(Assignment)
Word for word, restate the records that follow.
──────── Data records
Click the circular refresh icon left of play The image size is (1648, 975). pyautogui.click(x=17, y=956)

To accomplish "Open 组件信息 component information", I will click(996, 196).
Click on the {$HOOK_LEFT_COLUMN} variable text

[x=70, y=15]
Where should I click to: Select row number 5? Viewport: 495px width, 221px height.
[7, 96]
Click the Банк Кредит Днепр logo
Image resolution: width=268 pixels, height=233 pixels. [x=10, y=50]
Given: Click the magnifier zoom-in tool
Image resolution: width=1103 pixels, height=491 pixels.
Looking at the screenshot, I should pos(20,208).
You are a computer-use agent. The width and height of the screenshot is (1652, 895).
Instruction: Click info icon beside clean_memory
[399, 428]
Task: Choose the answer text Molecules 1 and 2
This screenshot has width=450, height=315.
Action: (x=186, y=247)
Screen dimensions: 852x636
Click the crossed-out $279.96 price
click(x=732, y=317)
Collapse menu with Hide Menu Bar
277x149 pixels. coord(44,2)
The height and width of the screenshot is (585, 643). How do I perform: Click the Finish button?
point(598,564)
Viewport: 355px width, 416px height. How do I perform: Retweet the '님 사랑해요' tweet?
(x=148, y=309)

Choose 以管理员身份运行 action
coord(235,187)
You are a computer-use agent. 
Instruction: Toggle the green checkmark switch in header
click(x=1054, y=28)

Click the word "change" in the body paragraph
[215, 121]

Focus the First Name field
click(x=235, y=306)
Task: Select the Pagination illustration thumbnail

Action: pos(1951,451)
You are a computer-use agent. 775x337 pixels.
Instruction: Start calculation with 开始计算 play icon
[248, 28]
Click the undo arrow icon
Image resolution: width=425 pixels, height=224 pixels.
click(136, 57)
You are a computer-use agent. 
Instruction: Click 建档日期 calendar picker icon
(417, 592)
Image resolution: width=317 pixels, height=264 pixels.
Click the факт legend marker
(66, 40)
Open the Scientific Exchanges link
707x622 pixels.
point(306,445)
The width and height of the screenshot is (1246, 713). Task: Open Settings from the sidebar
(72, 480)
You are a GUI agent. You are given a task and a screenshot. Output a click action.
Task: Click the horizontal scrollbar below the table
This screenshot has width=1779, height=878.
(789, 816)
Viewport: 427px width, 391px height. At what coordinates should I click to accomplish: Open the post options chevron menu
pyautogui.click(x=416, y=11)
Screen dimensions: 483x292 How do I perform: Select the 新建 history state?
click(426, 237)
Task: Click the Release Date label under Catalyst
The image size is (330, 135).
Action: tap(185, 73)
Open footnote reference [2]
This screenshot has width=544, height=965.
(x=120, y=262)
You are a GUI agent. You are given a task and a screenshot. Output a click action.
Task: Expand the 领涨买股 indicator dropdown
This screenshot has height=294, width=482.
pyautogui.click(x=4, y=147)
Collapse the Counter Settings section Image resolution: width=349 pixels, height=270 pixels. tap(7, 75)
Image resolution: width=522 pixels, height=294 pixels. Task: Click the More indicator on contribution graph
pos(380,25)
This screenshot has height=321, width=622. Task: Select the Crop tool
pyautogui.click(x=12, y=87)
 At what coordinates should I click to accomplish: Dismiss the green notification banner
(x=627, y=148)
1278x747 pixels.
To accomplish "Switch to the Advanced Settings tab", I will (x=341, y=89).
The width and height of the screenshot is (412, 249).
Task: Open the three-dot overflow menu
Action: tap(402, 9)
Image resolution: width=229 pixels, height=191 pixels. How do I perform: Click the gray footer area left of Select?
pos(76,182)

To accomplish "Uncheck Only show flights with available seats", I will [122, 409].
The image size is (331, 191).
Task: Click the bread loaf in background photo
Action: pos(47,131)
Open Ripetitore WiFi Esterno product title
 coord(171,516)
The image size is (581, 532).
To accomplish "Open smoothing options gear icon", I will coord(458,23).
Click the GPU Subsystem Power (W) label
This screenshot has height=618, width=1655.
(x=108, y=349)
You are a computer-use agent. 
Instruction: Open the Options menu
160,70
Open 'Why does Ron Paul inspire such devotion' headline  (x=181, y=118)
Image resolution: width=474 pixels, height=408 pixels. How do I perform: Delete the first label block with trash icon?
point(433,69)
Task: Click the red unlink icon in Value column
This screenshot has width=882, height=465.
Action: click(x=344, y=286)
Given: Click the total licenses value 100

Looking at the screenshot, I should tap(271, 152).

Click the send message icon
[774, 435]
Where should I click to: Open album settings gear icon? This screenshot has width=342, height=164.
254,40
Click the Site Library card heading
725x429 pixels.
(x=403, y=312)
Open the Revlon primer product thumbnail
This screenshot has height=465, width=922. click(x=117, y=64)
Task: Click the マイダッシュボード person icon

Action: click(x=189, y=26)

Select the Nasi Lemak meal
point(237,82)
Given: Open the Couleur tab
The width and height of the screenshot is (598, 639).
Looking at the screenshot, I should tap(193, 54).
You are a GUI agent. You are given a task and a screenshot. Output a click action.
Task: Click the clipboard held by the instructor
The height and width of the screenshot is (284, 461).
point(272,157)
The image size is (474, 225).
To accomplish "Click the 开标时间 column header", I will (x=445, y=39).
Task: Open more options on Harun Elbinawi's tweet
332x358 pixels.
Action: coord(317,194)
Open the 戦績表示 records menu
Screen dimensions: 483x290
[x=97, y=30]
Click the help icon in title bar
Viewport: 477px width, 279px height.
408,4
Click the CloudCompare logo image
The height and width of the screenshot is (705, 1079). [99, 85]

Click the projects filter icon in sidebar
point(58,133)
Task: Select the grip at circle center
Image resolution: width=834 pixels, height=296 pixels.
────────────────
(Solution for this problem)
Click the circular refresh icon left of play The image size is (1648, 975). pyautogui.click(x=17, y=956)

To accomplish "Open 组件信息 component information", I will click(996, 196).
Click on the {$HOOK_LEFT_COLUMN} variable text

[x=70, y=15]
Where should I click to: Select row number 5? Viewport: 495px width, 221px height.
[7, 96]
Click the Банк Кредит Днепр logo
Image resolution: width=268 pixels, height=233 pixels. [x=10, y=50]
Given: Click the magnifier zoom-in tool
Image resolution: width=1103 pixels, height=491 pixels.
Looking at the screenshot, I should pos(20,208).
You are a computer-use agent. The width and height of the screenshot is (1652, 895).
Instruction: Click info icon beside clean_memory
[399, 428]
Task: Choose the answer text Molecules 1 and 2
This screenshot has width=450, height=315.
Action: (x=186, y=247)
Screen dimensions: 852x636
Click the crossed-out $279.96 price
click(x=732, y=317)
Collapse menu with Hide Menu Bar
277x149 pixels. coord(44,2)
The height and width of the screenshot is (585, 643). How do I perform: Click the Finish button?
point(598,564)
Viewport: 355px width, 416px height. How do I perform: Retweet the '님 사랑해요' tweet?
(x=148, y=309)

Choose 以管理员身份运行 action
coord(235,187)
You are a computer-use agent. 
Instruction: Toggle the green checkmark switch in header
click(x=1054, y=28)

Click the word "change" in the body paragraph
[215, 121]

Focus the First Name field
click(x=235, y=306)
Task: Select the Pagination illustration thumbnail

Action: pos(1951,451)
You are a computer-use agent. 775x337 pixels.
Instruction: Start calculation with 开始计算 play icon
[248, 28]
Click the undo arrow icon
Image resolution: width=425 pixels, height=224 pixels.
click(136, 57)
You are a computer-use agent. 
Instruction: Click 建档日期 calendar picker icon
(417, 592)
Image resolution: width=317 pixels, height=264 pixels.
Click the факт legend marker
(66, 40)
Open the Scientific Exchanges link
707x622 pixels.
point(306,445)
The width and height of the screenshot is (1246, 713). Task: Open Settings from the sidebar
(72, 480)
You are a GUI agent. You are given a task and a screenshot. Output a click action.
Task: Click the horizontal scrollbar below the table
This screenshot has width=1779, height=878.
(789, 816)
Viewport: 427px width, 391px height. At what coordinates should I click to accomplish: Open the post options chevron menu
pyautogui.click(x=416, y=11)
Screen dimensions: 483x292 How do I perform: Select the 新建 history state?
click(426, 237)
Task: Click the Release Date label under Catalyst
The image size is (330, 135).
Action: tap(185, 73)
Open footnote reference [2]
This screenshot has width=544, height=965.
(x=120, y=262)
You are a GUI agent. You are given a task and a screenshot. Output a click action.
Task: Expand the 领涨买股 indicator dropdown
This screenshot has height=294, width=482.
pyautogui.click(x=4, y=147)
Collapse the Counter Settings section Image resolution: width=349 pixels, height=270 pixels. tap(7, 75)
Image resolution: width=522 pixels, height=294 pixels. Task: Click the More indicator on contribution graph
pos(380,25)
This screenshot has height=321, width=622. Task: Select the Crop tool
pyautogui.click(x=12, y=87)
 At what coordinates should I click to accomplish: Dismiss the green notification banner
(x=627, y=148)
1278x747 pixels.
To accomplish "Switch to the Advanced Settings tab", I will (x=341, y=89).
The width and height of the screenshot is (412, 249).
Task: Open the three-dot overflow menu
Action: tap(402, 9)
Image resolution: width=229 pixels, height=191 pixels. How do I perform: Click the gray footer area left of Select?
pos(76,182)

To accomplish "Uncheck Only show flights with available seats", I will [122, 409].
The image size is (331, 191).
Task: Click the bread loaf in background photo
Action: pos(47,131)
Open Ripetitore WiFi Esterno product title
 coord(171,516)
The image size is (581, 532).
To accomplish "Open smoothing options gear icon", I will coord(458,23).
Click the GPU Subsystem Power (W) label
This screenshot has height=618, width=1655.
(x=108, y=349)
You are a computer-use agent. 
Instruction: Open the Options menu
160,70
Open 'Why does Ron Paul inspire such devotion' headline  (x=181, y=118)
Image resolution: width=474 pixels, height=408 pixels. How do I perform: Delete the first label block with trash icon?
point(433,69)
Task: Click the red unlink icon in Value column
This screenshot has width=882, height=465.
Action: click(x=344, y=286)
Given: Click the total licenses value 100

Looking at the screenshot, I should tap(271, 152).

Click the send message icon
[774, 435]
Where should I click to: Open album settings gear icon? This screenshot has width=342, height=164.
254,40
Click the Site Library card heading
725x429 pixels.
(x=403, y=312)
Open the Revlon primer product thumbnail
This screenshot has height=465, width=922. click(x=117, y=64)
Task: Click the マイダッシュボード person icon

Action: click(x=189, y=26)

Select the Nasi Lemak meal
point(237,82)
Given: Open the Couleur tab
The width and height of the screenshot is (598, 639).
Looking at the screenshot, I should tap(193, 54).
You are a GUI agent. You are given a task and a screenshot. Output a click action.
Task: Click the clipboard held by the instructor
The height and width of the screenshot is (284, 461).
point(272,157)
The image size is (474, 225).
To accomplish "Click the 开标时间 column header", I will (x=445, y=39).
Task: Open more options on Harun Elbinawi's tweet
332x358 pixels.
Action: coord(317,194)
Open the 戦績表示 records menu
Screen dimensions: 483x290
[x=97, y=30]
Click the help icon in title bar
Viewport: 477px width, 279px height.
408,4
Click the CloudCompare logo image
The height and width of the screenshot is (705, 1079). [99, 85]

Click the projects filter icon in sidebar
point(58,133)
Task: Select the grip at circle center
Image resolution: width=834 pixels, height=296 pixels.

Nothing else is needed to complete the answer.